These are classic symptoms of a dying storage device. The 14 shots were (as they always are with any camera) written to the small, high-speed internal storage buffer on the camera. The camera then sends them out, one by one, to the SD card until it has cleared the buffer and is ready for another 14 shots. Slow writing happens when the device is throwing lots of errors and has to try and try again maybe 1000 times before it succeeds. It is quite noticeable on mechanical storage devices (DVDs, magnetic hard drives) where write times are measured in milliseconds (1000ths of a second). If it is noticeable to the human eye on a solid-state storage device like a flash card where write times are measured in nanoseconds (millionths of a second), then the device is really, really sick.

It is possible but unlikely that some of your last 14 shots have been written to the card but are not visible because of the camera having difficulty updating the indexing information on the card which makes the pictures available, in which case they might be recoverable with the right software. Any sane software person, however, would update the index after every write, not do 14 writes and then then update the index entries all at once. In short, it seems most unlikely that there is anything there to recover. In your shoes, I would not spend any money as the chances of success seem poor, but by all means spend a little time on it just in case.

Do not use that card again for anything. It is kaput, useless, gone to God. Throw it away before you get it mixed up with working ones. Or give it as a present to someone you don't like.

**TASK STATEMENT:** Using the text about the failing memory card, decide whether each statement agrees with it, and support each yes or no with the deciding words quoted from the text. 1. Shots are held in the camera's internal buffer before they go to the SD card. 2. The writer recommends paying for recovery software. 3. The writer suggests the card can still be used for unimportant files. The rows have no connection to the text.

**DATASET EXTRACT:**
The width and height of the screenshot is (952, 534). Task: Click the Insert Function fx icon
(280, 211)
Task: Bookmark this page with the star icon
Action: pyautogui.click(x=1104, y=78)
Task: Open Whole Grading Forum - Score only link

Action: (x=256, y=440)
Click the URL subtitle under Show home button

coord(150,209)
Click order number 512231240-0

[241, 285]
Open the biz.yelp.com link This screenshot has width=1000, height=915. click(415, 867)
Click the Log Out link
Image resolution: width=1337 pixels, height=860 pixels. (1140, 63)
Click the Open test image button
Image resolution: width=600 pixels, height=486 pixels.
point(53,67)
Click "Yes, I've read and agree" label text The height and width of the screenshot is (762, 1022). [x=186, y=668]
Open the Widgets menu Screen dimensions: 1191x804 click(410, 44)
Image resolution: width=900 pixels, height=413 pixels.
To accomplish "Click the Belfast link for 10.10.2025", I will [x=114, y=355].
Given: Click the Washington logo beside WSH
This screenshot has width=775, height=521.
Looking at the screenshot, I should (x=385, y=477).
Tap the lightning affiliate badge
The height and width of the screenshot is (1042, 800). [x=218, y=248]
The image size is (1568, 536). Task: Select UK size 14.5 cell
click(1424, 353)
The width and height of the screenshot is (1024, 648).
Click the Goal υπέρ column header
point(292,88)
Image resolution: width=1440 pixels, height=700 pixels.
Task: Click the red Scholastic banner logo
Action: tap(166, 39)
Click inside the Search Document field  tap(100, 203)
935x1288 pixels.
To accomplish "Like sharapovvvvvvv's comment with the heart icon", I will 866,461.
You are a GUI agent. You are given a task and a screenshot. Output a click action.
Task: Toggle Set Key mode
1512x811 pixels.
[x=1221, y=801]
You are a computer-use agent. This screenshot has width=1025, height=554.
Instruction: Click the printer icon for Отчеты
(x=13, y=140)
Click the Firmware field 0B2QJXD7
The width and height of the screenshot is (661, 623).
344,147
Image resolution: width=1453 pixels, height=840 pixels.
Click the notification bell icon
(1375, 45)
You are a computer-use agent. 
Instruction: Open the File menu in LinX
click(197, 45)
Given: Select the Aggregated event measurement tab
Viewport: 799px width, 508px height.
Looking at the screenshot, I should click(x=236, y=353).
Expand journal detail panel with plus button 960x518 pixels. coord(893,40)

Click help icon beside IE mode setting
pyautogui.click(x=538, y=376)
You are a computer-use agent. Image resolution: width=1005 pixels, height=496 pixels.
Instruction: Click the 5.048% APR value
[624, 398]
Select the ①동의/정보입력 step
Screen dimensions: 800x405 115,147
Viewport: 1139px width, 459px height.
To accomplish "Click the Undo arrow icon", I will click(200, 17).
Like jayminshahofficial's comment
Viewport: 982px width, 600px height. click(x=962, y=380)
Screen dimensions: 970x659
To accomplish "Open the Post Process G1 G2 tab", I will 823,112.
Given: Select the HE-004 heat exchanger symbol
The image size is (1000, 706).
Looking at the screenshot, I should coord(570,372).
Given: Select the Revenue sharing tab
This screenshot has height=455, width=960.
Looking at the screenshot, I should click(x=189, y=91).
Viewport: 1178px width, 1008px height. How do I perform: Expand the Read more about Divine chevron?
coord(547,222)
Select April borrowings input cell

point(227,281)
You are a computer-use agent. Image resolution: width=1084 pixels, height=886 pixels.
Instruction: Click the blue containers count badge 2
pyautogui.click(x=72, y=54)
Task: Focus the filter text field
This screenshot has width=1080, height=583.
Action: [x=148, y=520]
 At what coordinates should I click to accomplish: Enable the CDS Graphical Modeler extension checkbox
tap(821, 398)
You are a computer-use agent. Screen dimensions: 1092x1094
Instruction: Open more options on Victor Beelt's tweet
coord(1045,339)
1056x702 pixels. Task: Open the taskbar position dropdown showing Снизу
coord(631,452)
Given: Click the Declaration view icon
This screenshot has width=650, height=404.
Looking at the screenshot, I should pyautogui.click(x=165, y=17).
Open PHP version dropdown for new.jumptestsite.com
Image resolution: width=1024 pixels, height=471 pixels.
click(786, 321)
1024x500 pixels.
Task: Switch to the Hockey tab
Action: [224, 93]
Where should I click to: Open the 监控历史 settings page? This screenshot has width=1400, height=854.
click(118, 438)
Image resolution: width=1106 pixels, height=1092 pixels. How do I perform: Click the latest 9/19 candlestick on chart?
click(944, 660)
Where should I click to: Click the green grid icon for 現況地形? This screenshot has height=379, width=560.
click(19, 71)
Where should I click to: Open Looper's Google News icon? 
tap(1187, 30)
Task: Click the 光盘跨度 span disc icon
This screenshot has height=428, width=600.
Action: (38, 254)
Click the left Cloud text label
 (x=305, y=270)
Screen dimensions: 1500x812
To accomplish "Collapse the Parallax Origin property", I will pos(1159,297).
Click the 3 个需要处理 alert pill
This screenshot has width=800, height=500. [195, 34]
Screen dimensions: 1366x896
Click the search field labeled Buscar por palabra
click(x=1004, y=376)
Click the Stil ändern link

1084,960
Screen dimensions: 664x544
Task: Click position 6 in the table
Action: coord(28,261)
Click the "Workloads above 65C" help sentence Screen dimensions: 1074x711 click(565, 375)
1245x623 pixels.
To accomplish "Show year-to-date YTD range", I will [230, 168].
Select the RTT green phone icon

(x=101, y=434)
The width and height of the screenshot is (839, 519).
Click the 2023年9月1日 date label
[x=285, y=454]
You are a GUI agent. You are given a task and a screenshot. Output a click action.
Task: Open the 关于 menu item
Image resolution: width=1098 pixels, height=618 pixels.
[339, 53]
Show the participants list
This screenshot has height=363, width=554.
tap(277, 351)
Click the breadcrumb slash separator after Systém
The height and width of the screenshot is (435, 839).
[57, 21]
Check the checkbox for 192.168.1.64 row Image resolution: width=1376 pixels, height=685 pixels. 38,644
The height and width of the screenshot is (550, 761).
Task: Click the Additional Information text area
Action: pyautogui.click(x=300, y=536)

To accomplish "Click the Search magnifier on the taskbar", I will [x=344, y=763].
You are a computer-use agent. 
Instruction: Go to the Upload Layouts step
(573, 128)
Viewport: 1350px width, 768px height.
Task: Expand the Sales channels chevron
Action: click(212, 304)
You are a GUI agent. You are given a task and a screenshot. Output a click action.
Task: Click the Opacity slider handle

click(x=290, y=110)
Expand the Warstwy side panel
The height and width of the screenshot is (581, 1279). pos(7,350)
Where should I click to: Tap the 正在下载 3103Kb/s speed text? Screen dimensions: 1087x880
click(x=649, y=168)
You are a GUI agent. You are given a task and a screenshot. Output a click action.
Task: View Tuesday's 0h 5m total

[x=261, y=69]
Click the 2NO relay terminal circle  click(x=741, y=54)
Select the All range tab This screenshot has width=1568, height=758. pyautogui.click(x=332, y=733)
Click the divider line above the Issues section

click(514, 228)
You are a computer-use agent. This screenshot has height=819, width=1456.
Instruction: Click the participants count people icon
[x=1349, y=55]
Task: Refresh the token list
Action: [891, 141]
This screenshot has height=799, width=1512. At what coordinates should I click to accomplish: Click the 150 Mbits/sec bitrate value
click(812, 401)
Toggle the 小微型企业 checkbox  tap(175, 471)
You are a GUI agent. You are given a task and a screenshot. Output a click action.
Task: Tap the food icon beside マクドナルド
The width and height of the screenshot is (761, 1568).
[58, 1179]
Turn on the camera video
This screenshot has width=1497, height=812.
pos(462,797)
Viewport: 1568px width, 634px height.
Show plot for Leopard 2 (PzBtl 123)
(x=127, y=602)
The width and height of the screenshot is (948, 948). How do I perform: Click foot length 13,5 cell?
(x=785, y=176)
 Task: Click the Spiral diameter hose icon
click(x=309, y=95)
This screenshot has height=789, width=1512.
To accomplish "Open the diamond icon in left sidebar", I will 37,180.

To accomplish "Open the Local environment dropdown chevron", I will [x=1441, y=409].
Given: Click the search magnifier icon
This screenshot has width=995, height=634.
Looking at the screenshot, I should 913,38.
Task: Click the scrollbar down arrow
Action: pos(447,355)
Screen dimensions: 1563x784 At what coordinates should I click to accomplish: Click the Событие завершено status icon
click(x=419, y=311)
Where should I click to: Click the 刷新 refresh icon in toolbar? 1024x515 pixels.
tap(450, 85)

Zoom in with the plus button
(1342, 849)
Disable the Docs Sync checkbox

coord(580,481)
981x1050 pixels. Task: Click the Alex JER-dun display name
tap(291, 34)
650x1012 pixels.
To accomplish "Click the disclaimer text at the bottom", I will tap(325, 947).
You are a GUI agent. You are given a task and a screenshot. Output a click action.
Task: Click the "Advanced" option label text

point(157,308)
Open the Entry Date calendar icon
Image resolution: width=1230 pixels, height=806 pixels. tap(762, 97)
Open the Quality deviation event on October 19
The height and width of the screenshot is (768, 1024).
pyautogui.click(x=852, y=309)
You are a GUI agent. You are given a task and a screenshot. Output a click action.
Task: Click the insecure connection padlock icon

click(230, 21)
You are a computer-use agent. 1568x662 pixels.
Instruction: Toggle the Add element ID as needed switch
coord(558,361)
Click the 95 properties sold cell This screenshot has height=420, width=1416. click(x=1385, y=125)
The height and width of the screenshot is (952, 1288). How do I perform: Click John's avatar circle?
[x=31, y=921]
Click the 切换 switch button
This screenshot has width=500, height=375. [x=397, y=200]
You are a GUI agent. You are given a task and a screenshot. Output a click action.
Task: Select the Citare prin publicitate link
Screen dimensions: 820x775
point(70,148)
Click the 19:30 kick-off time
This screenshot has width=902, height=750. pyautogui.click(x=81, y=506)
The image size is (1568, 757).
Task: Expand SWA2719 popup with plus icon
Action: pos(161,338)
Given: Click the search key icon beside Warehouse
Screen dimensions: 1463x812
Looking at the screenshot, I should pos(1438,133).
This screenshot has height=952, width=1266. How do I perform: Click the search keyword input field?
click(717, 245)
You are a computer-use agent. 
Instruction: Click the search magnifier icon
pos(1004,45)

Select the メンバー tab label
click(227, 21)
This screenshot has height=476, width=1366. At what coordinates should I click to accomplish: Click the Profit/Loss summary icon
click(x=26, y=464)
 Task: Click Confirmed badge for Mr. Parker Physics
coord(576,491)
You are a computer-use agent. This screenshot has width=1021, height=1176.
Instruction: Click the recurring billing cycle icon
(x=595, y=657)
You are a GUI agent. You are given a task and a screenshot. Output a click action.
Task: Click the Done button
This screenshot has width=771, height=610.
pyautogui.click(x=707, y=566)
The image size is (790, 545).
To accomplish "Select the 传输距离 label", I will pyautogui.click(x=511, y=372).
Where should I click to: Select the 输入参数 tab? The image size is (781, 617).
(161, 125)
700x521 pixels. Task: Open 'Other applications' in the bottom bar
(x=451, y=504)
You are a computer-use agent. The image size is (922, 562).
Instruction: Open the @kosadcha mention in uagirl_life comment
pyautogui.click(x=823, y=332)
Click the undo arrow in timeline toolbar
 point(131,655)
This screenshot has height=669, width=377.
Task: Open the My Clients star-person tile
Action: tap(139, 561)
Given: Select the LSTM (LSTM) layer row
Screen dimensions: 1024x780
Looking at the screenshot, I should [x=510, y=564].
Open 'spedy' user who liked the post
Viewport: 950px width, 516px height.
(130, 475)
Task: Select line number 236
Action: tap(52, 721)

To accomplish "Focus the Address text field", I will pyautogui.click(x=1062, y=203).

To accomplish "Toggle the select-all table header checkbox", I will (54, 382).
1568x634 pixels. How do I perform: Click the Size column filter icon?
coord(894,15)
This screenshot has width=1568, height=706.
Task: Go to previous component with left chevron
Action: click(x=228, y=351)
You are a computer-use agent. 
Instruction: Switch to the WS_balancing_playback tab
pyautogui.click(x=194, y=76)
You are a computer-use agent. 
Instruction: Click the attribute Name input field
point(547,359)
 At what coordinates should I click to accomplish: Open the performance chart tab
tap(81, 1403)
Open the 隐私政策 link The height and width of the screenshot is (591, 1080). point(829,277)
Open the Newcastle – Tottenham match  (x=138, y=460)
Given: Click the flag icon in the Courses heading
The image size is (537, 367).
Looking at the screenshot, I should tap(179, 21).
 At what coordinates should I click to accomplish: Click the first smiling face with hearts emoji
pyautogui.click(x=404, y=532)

**RESPONSE AREA:**
1. Yes: "The 14 shots were (as they always are with any camera) written to the small, high-speed internal storage buffer on the camera."
2. No: "In your shoes, I would not spend any money as the chances of success seem poor"
3. No: "Do not use that card again for anything."